Nio (NYSE:NIO) stock has traded sideways over the past month. Shares in the Chinese electric vehicle (EV) maker opened at $3.21 a share on August 2, and closed at $2.86 a share on August 30. Investor sentiment continues to be negative.
Shares continue to trade more than 50% below their IPO price. Tesla (NASDAQ:TSLA) is close to opening its Shanghai facility. With EV sales slowing and economies weakening, NIO stock remains a long-shot. The company could pulloff a turnaround. But additional declines in the share price are also possible. Let’s take a closer look, and see why it’s smart to avoid Nio stock.
Red Flags Abound
There are few catalysts for Nio stock. But there are plenty of red flags. As InvestorPlace contributor Mark Hake wrote last week, July deliveries were down 38% from June. Hake also highlighted the company’s continuing cash burn. Nio’s current cash position will not be revealed until the next earnings release, leaving investors in the dark about the company’s solvency.

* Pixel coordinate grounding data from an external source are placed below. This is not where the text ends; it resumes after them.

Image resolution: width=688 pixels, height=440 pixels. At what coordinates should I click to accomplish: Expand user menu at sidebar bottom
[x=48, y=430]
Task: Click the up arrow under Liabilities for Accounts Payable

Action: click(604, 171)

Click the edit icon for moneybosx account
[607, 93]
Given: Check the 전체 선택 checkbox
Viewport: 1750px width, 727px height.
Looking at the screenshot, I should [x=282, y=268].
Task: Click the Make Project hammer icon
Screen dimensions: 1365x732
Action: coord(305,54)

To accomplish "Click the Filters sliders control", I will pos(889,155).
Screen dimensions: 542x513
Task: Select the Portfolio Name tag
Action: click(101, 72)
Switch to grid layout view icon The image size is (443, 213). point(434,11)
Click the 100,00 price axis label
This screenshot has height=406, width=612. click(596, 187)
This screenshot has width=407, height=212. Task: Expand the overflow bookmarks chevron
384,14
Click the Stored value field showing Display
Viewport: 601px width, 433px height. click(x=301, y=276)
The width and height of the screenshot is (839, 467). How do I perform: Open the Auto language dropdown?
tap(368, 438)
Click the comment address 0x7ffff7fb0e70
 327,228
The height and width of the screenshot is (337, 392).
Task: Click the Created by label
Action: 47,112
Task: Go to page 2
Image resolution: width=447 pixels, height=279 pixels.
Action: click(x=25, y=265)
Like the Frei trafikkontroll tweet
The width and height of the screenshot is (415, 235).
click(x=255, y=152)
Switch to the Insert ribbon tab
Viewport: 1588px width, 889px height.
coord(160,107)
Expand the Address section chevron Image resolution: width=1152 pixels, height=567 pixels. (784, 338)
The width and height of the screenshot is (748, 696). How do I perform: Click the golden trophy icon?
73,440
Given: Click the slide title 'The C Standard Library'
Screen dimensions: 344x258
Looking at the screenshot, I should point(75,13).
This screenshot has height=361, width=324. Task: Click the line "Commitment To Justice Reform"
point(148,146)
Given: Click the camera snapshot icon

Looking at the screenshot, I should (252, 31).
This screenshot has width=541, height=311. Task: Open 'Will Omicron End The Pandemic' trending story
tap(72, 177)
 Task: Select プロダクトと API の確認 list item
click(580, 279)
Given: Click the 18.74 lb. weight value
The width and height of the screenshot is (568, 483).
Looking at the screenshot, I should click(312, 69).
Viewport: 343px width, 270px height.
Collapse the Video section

Recent news does not paint a rosy picture. The company’s co-founder (Jack Cheng) resigned. The company also fired 1,200 employees in an effort to cut costs. The macro situation looks tough as well. As noted above, Tesla will soon start making cars in China. But there is other competition for the Chinese EV market. Scores of startups have entered the game. Intense competition will make it hard to scale up to profitability.
The U.S.-China trade war adds additional risk to Nio stock. Economic fallout from the trade war could further reduce Chinese demand. A soft car market is the last thing a struggling EV startup needs. With these factors in mind, it seems like Nio stock faces multiple risks. But does this mean it’s time to throw in the towel? Let’s take a look at valuation, and see whether shares trade at a discount (or a premium).
NIO Extremely Overvalued
Despite massive declines in the Nio stock price, shares remain overvalued. The company trades at an enterprise value/sales (EV/Sales) ratio of 3.91; Tesla is at EV/Sales of 2.1. Another Chinese-based, U.S.-listed EV maker is Kandi Technologies (NASDAQ:KNDI). KNDI stock currently trades at an EV/Sales ratio of 2.67.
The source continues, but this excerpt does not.